ZEYTİN AĞACININ HİKAYESİ
Adem oğulları yeryüzünde çoğaldıktan bir müddet sonra büyük kötülükler yapmay başlarlar.
Bu durumdan çok rahatsız olan tanrı onları cezalandırmaya karar verir. Nuh peygambere bir gemi yapmasını emreder.
Bu gemiye hayvan ve kuşlardan eşit miktarda her cinsten bir dişi, bir erkek almasını söyler.
Nuh peygamber gemisini bitirir ve emredilen hayvanları gemisine doldurur. Daha sonra büyük bir tufan kopar. Gemidekilerin dışında canlı kalmaz, büyük sel felaketi hepsini yok eder.
Nuh peygamber suların çekilip çekilmediğini anlamak için sabahleyin bir güvercin uçurur. Güvercin akşama doğru gagasında bir zeytin dalı ile döner. Yeryüzünde bir tek canlı kalmıştır o da ölmez ağacın, yani zeytin ağacının ta kendisidir.

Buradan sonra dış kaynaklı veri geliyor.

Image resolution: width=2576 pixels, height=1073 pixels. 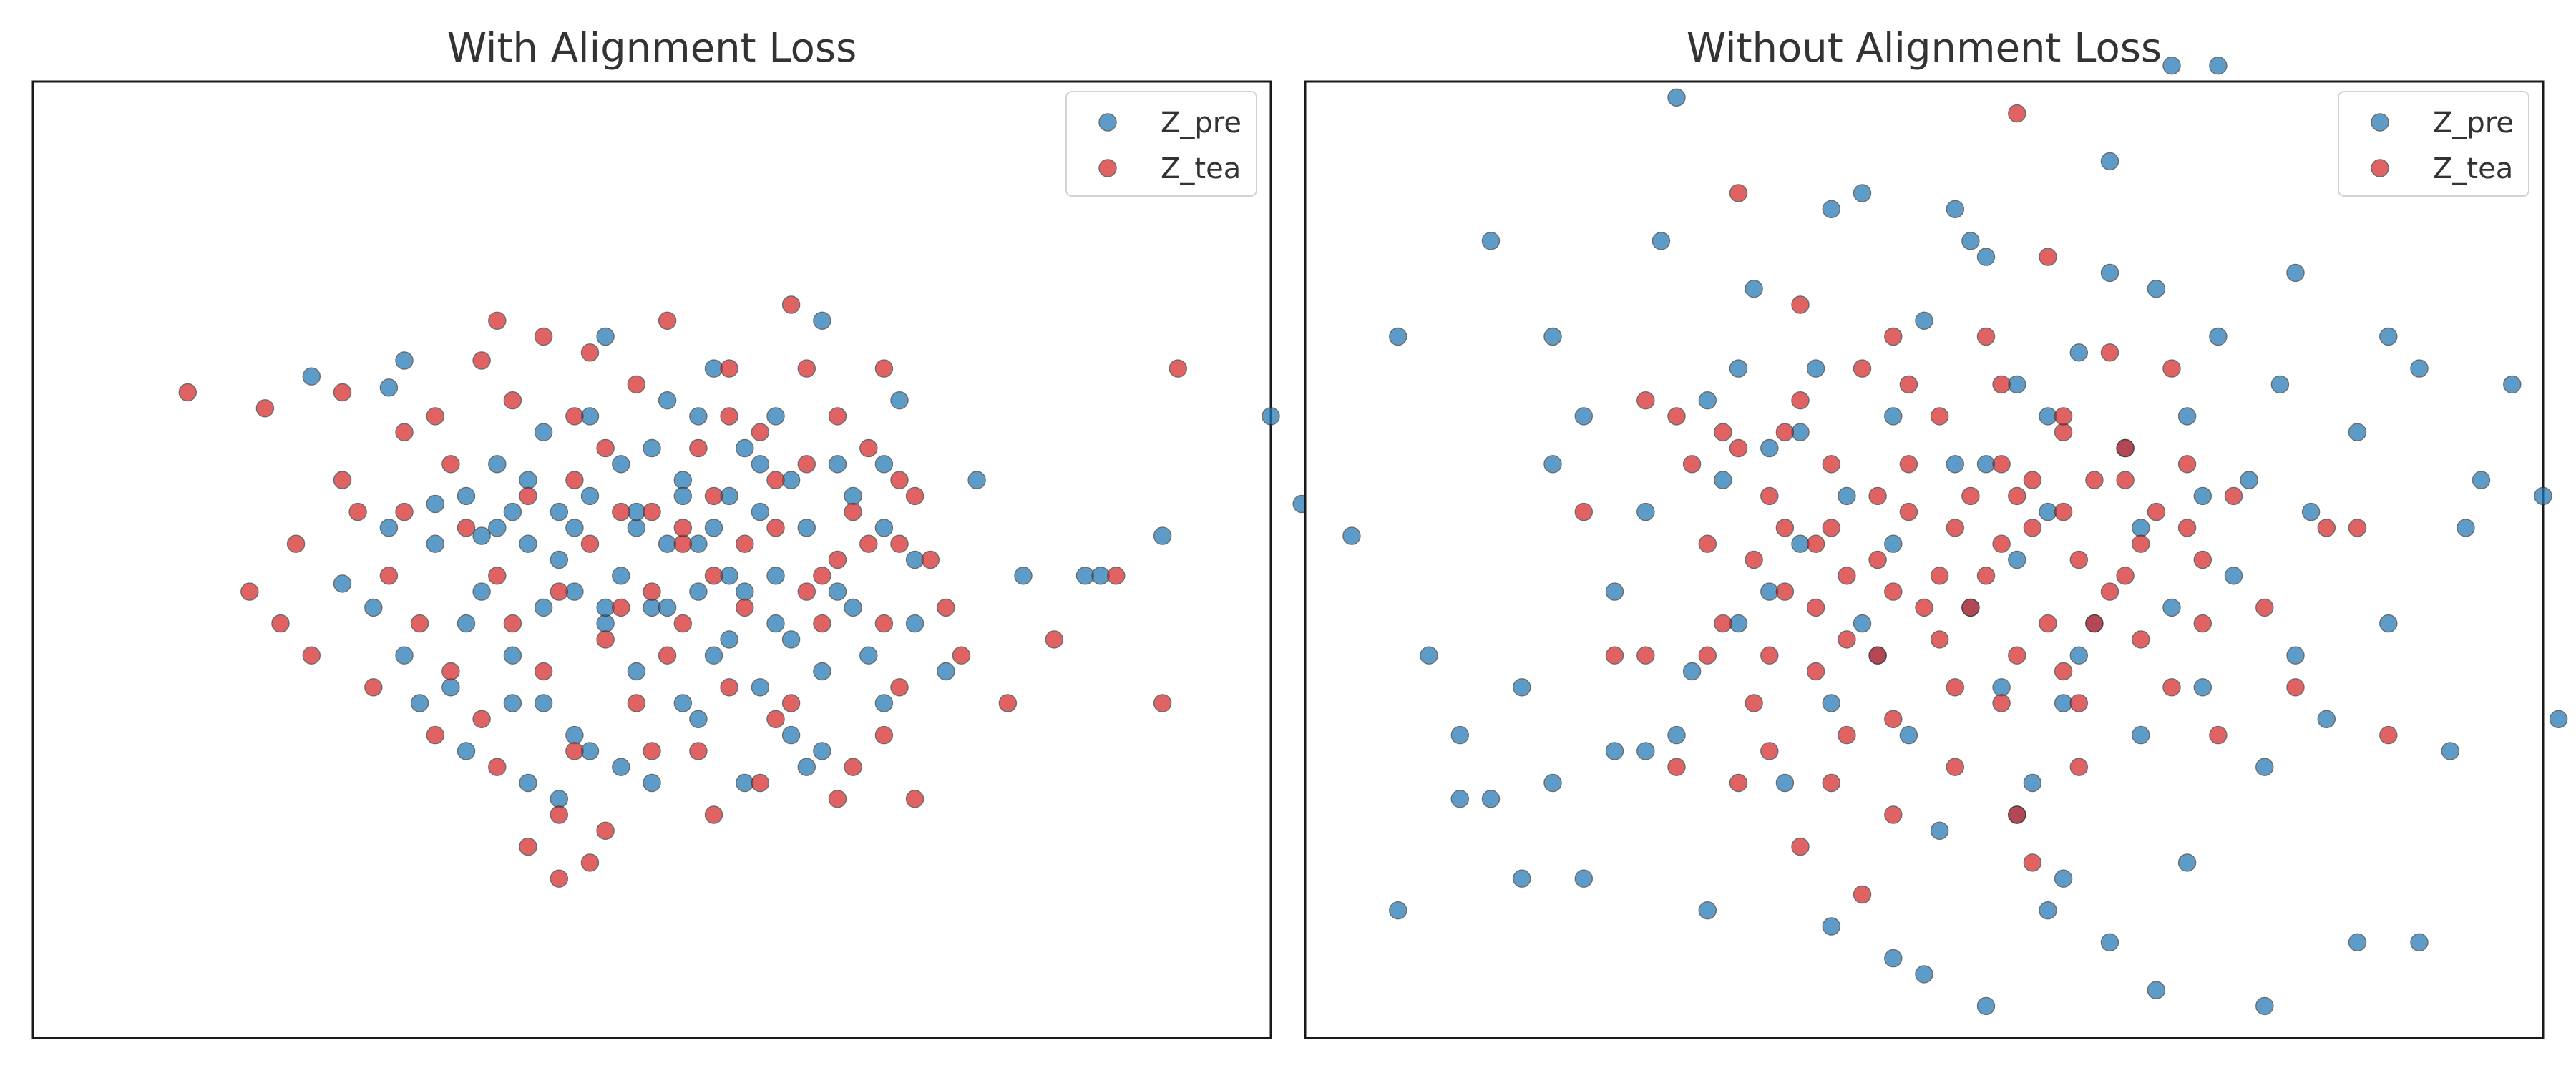 What do you see at coordinates (1108, 168) in the screenshot?
I see `left-legend-marker-z-tea` at bounding box center [1108, 168].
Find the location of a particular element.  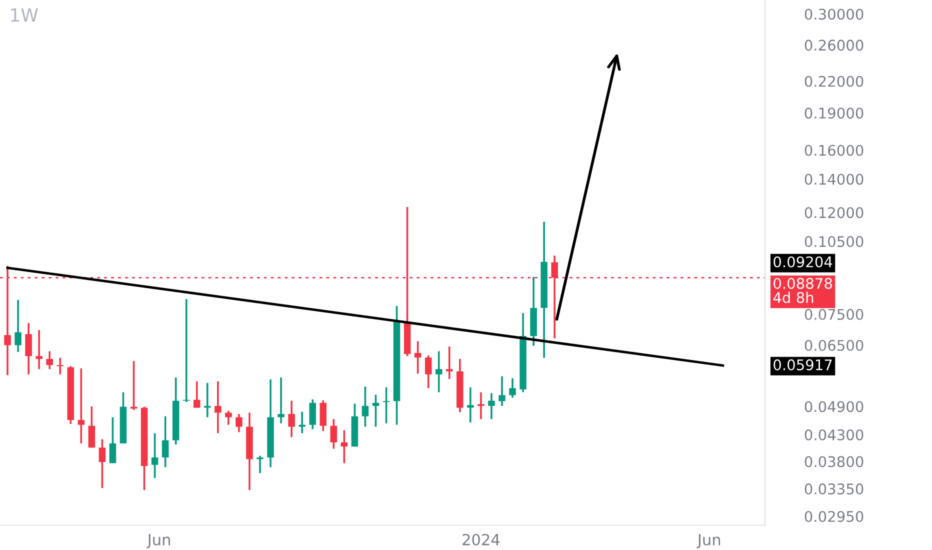

y-tick-label: 0.19000 is located at coordinates (834, 114).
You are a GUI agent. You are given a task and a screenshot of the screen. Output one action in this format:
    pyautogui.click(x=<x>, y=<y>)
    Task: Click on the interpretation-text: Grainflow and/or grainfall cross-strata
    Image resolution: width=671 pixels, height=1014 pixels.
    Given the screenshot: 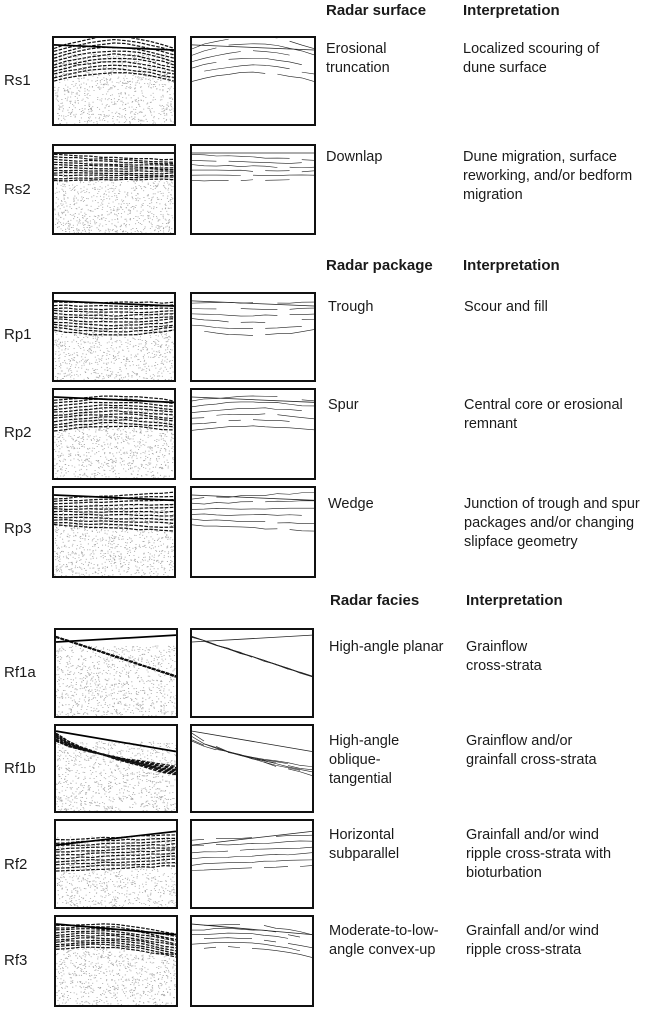 What is the action you would take?
    pyautogui.click(x=532, y=750)
    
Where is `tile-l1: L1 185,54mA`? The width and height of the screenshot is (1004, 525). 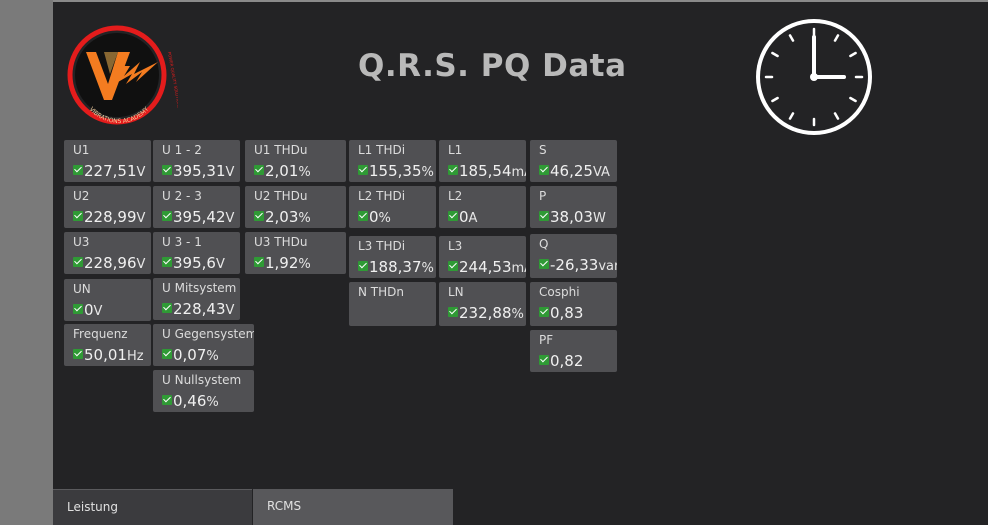
tile-l1: L1 185,54mA is located at coordinates (482, 161).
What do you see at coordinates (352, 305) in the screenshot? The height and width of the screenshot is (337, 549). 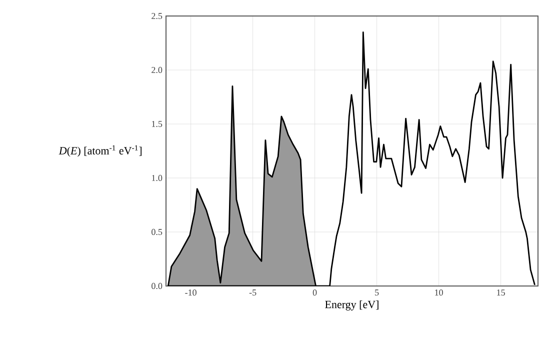 I see `x-axis-title: Energy [eV]` at bounding box center [352, 305].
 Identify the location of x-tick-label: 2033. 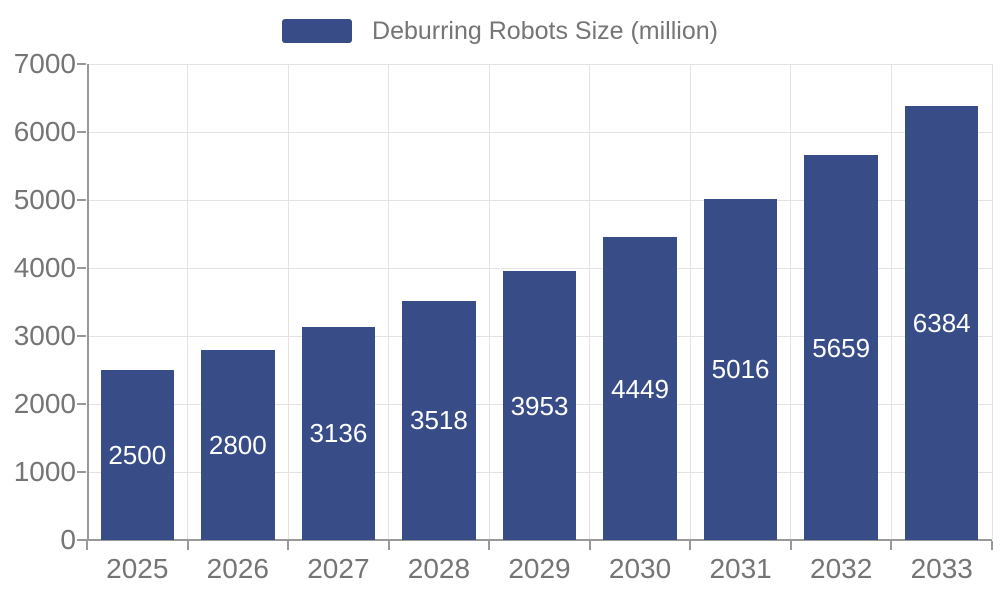
(942, 568).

Eski Yunan mitolojisinde M.Ö. 17. yüzyılda kurulan bugünkü Atina ile ilgili bir anlatımvardır. Tanrıların babası Zeus yeni kurulacak olan şehre isim koymak için tanrılar meclisini toplar. Bu şehre en değerli hediyeyi getiren tanrının ismini bu şehre vereceğini söyler. Deniz tanrısı Poseidon denizden savaşta çok işe yarayacağına inandığı bir at çıkarır.
Bilim tanrısı Athene aşıladığı bir yabani zeytin ağacını şehre getirir ve armağan eder. Bu ağaç meyve verecek, insanlar da bunu yiyecek. Bu meyveden çıkarılan yağ karanlık geceleri aydınlatacak, aynı zamanda yemeklik yağ olarak mutfakların baş tacı olacaktır.
Bu ağaç yarışı kazanarak Akropolise dikilir, şehre ise bilim tanrısı Athene`nin adı verilir. Eski Yunan`da zeytin ağacı kutsal olup salonları süslerdi. Zeytin ağacını kesen veya zarar veren mahkeme önüne çıkarılır ve ölüme mahkum edilirdi.